There is still little new to report in the market for sheep and goat leather. Here too, the industry is waiting for the upcoming trade fairs to see whether “the original” can regain market share, whether technical innovations might make leather more attractive again in apparel, and whether new niches for leather can be created. The difficulties in the leathergoods and luxury segments currently leave considerable room for this, as can already be seen in demand: leather that does not come from the standard and mass reservoir of raw materials is drawing more attention. In China, many initiatives continue to focus on fur substitutes made from sheepskins. In the bag segment, some brands are already experimenting with unusual leathers based on sheepskins.

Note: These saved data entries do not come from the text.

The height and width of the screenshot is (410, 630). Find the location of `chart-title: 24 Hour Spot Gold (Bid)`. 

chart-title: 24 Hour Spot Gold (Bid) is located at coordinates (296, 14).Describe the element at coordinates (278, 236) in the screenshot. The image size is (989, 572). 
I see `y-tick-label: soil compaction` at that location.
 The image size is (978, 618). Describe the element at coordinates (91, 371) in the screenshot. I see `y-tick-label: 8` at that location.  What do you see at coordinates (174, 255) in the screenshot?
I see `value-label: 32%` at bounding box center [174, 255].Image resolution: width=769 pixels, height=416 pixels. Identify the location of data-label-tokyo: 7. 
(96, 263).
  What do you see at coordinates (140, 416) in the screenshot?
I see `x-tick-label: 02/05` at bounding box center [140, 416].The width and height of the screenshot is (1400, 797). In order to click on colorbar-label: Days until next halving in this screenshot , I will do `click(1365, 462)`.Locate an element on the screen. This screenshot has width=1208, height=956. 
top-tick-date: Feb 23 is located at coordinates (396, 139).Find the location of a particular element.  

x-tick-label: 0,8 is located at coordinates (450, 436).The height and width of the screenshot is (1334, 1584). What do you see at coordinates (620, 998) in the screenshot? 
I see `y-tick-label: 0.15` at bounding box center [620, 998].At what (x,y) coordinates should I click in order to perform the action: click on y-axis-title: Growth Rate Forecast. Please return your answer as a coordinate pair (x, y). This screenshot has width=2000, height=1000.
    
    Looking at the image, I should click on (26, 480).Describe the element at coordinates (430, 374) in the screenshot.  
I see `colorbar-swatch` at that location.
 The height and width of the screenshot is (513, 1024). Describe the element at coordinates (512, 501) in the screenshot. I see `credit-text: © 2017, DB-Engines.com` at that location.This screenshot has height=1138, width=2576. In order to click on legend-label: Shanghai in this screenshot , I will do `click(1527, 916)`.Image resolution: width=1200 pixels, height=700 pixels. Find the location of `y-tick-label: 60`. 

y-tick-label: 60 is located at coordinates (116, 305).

For the coming weeks, industry participants expect little change. The sector appears to have adopted a wait-and-see attitude. All eyes are now on Lineapelle in Milan (September 23-25), scheduled for the near future. From this fair, companies hope to receive clearer signals. Which trends will prevail? Which orders can be secured for the next season in the footwear and bag industries? Only then are more concrete indications of market direction in the coming months expected.
Until then, the mood remains characterised by caution, scepticism and the hope that the bottom of the cycle may at least be approaching.
Looking further ahead, three possible scenarios emerge. In the best-case recovery scenario, global growth stabilises, central banks ease monetary policy and consumption picks up again, allowing leather to benefit from renewed focus on quality. In a stagnation scenario, persistent geopolitical uncertainty and alternative materials weigh on demand, as well as deflationary tendencies in China. Finally, in a transformation scenario, the industry diversifies more aggressively, invests in sustainable processes and, through innovation, secures new growth paths. For companies this implies the need to remain flexible and invest in sustainability, digitalisation, and partnerships to stay competitive.